Jean-Yves Lacroix aime les biographies originales. Il y distille des détails savoureux et signifiants (le cure-dent d’Omar khayyam précédemment) comme pour mieux gratter et digérer l’époque.

Libraire, traducteur, marchand de livres rares, il s’empare cette fois de la figure internationale situationniste Guy Debord, qui selon lui, ressemblait à Coluche, à moins que ce ne soit à lui-même?

La réponse est naturellement dans ce roman.

Sous forme d’enquête, les documents collectés par notre héros-libraire, enrichis de photographies chèrement négociées, tissent un portrait de Guy Debord, longtemps difficile à cerner, mais dont l’importance n’a cessé de se renforcer. Cette approche biographique d’un personnage d’une autre – haute – époque est une prouesse. Au fil des années, les trouvailles bienheureuses et rencontres prudentes taillent un portrait entre mythe et réalité. Elles redéfinissent lentement le personnage dont les derniers témoins gardent farouchement la mémoire. L’établissement d’un catalogue raisonné de l’œuvre et les anecdotes savoureuses, nourrissent régulièrement d’humour et de surréalisme notre curiosité. Admirations, piques, qualités d’analyses établissent la vérité et révisent la légende, on s’en amuse beaucoup. Le mythe côtoyait le génie, l’homme vivait dans l’alcoolisme et ce livre chemine jusqu’à convaincre. L’originalité du ton et des point de vue précisent également un moment culturel fort du 20ème siècle.

« Haute époque » est finalement à l’image du situationnisme, un moment cultivé, qui se veut libre de toute contrainte, et qui dit l’essentiel révolutionnaire entre sérieux et humour.
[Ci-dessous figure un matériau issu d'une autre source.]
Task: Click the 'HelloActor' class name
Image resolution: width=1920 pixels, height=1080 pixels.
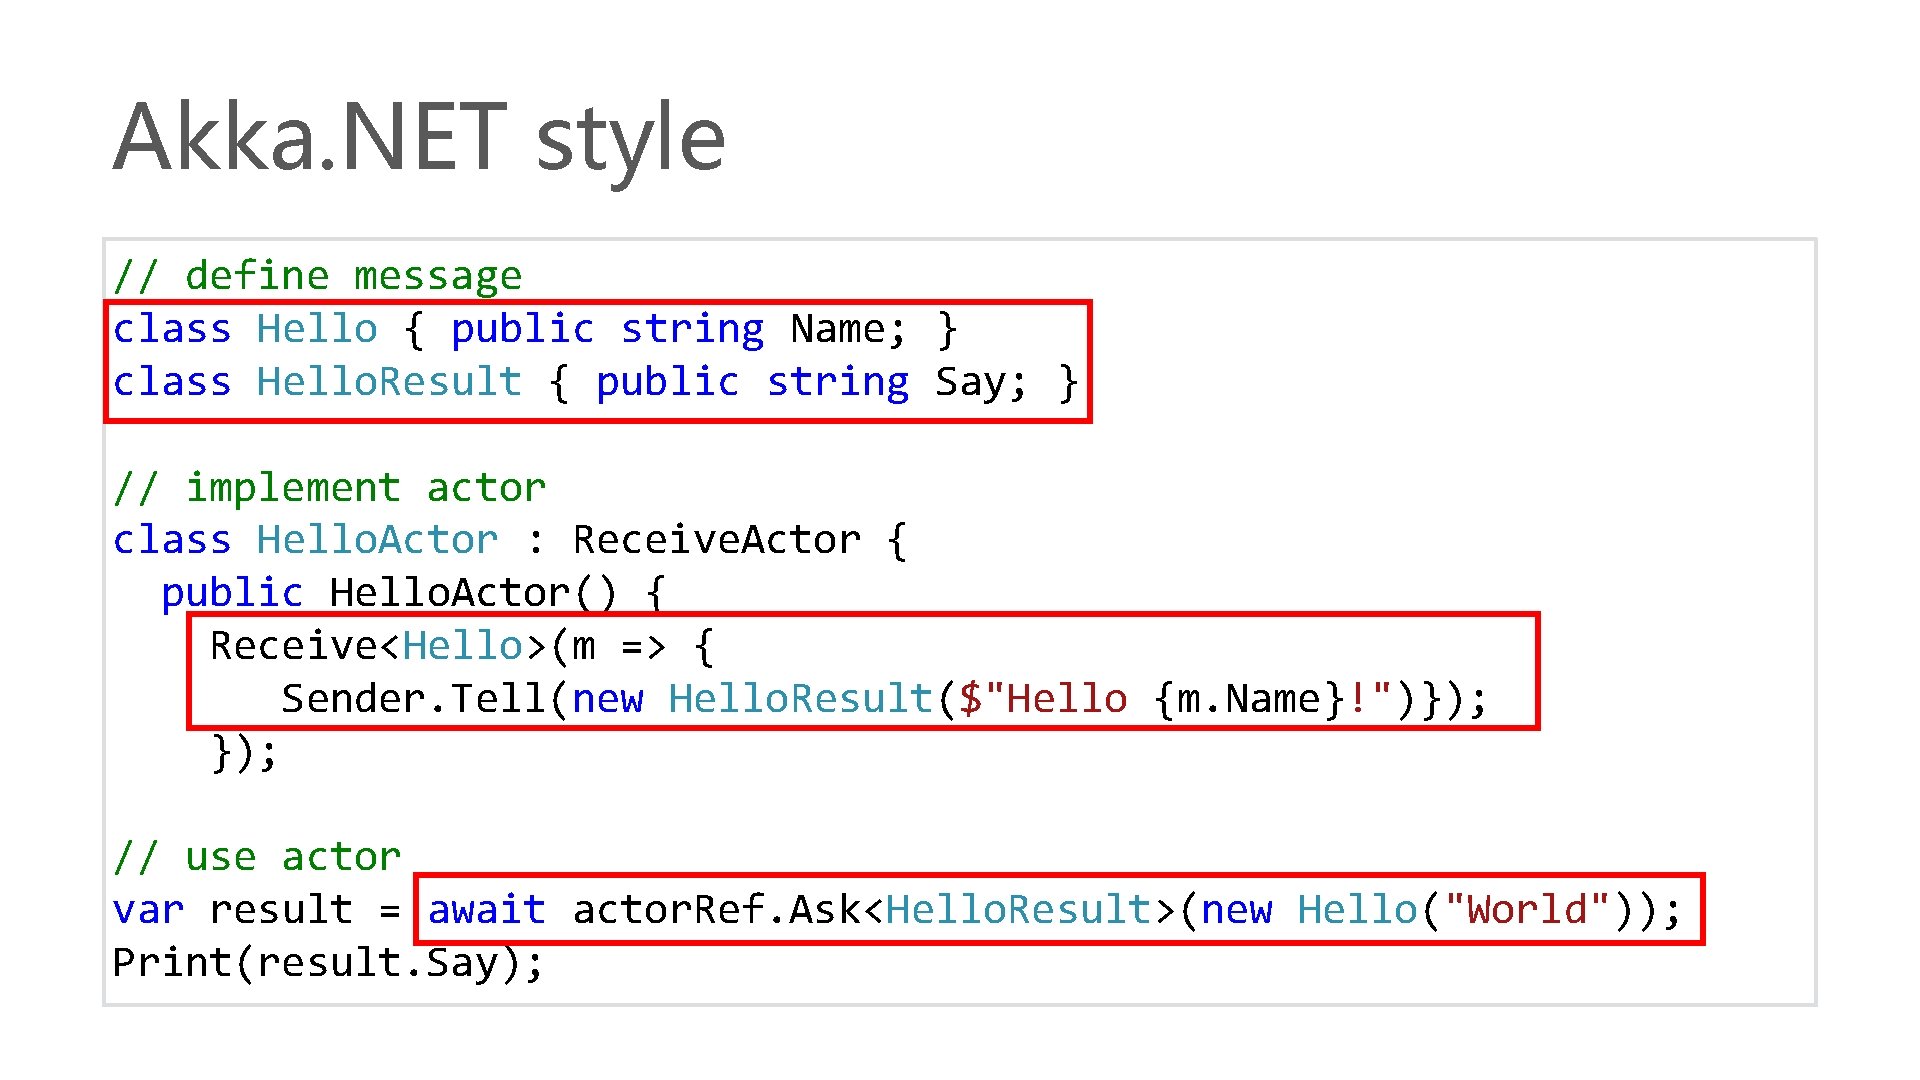Action: pyautogui.click(x=377, y=540)
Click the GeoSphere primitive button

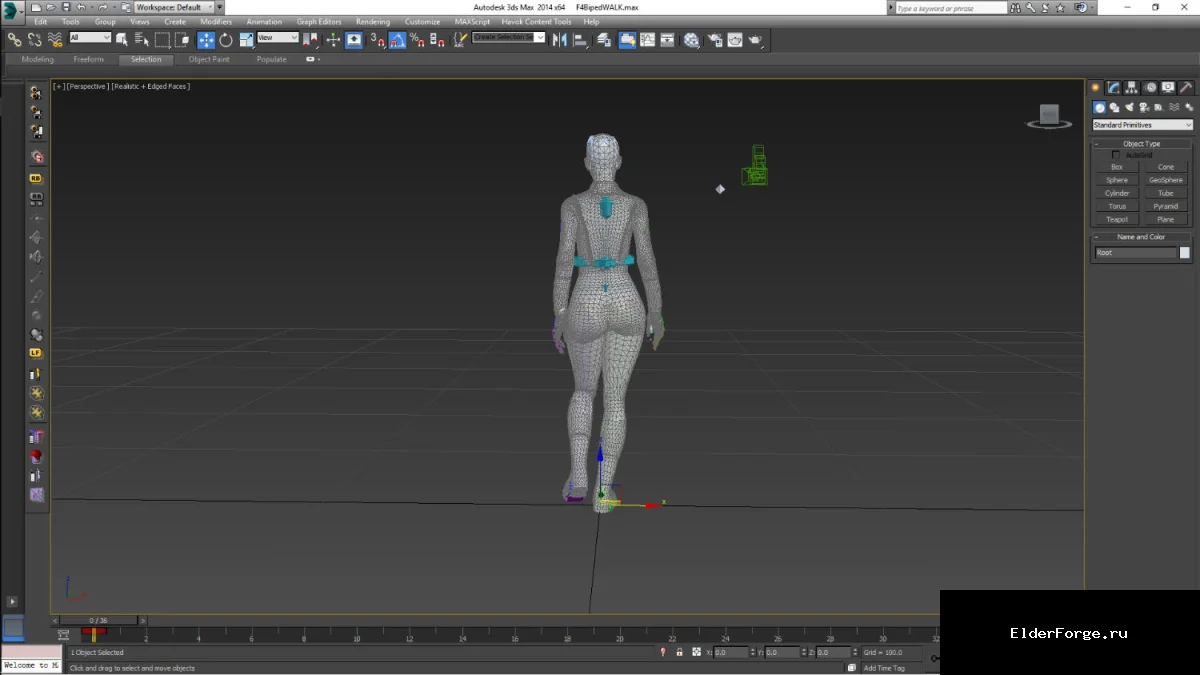click(x=1165, y=180)
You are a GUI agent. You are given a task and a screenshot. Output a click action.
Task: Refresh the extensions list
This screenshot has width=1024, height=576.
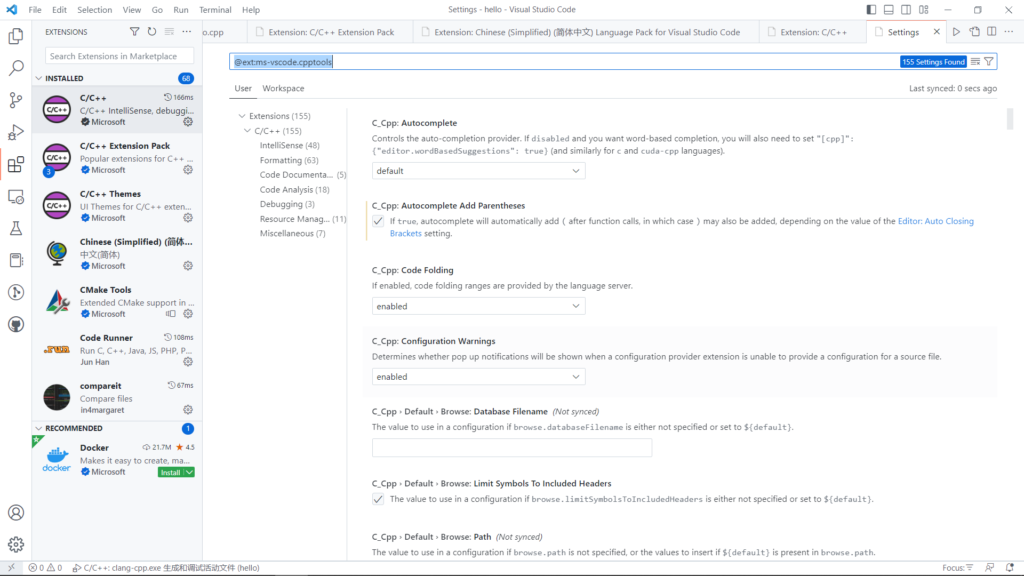[x=152, y=32]
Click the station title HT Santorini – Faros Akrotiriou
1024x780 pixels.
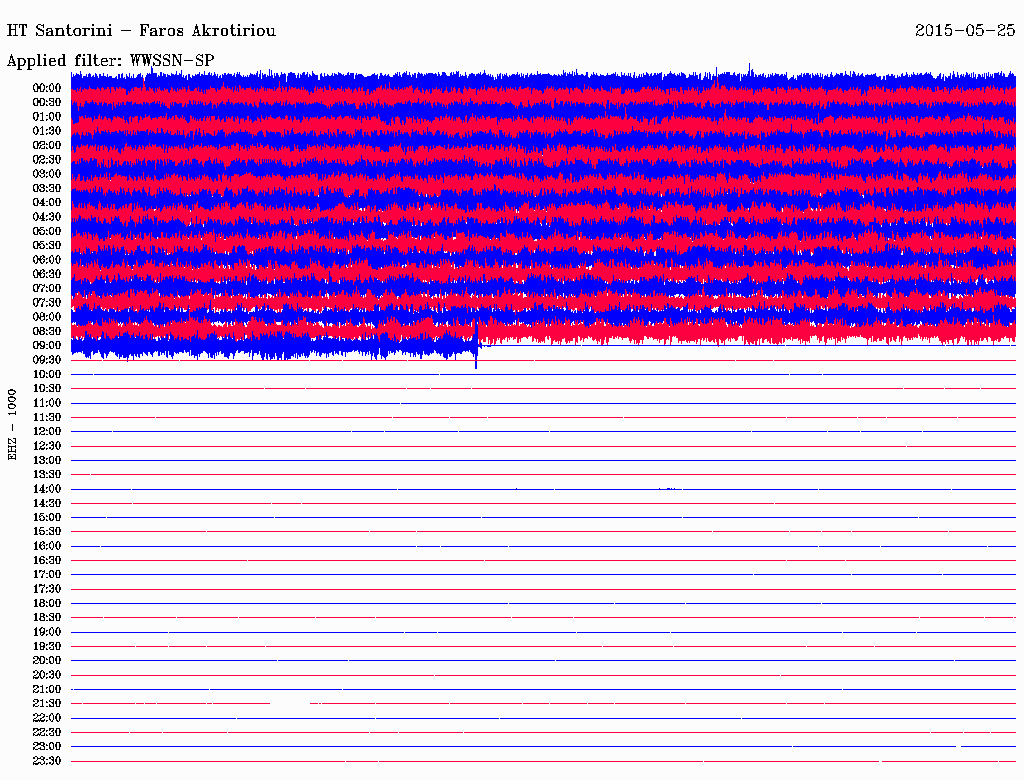click(x=141, y=31)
Debord voulait « changer le monde » et la société est toujours de « spectacle », mais il est toujours temps de lire ce roman.

Chronique de Christiane Miège

Haute époque, Jean-Yves Lacroix, Albin Michel , ISBN 9782226249807

Quatrième de couverture :

«Guy Debord se targuait d’une ressemblance physique avec l’acteur Philippe Noiret, mais cette nuit-là, c’est à Coluche que j’ai pensé. »

À la suite d’une arrestation pour conduite en état d’ébriété, un libraire se retrouve enfermé avec Guy Debord, le célèbre mais mystérieux philosophe, qui pourrait être son double. Obsédé par le personnage, il s’engage dans une curieuse enquête qui va changer sa vie. Et si c’était en fait le secret de sa propre existence qu’il révélait entraquant celui de son modèle ? Drôle, alerte et brillant, ce premier roman de Jean-Yves Lacroix, traducteur de Melville, E.E. Cummings ou William Blake, se situe à cet instant même où le mythe du grand écrivain cède à la vérité de l’homme. Sexe, drogue et subversion mélancolique : mieux qu’un portrait imaginaire de Guy Debord, un autoportrait sans retouches.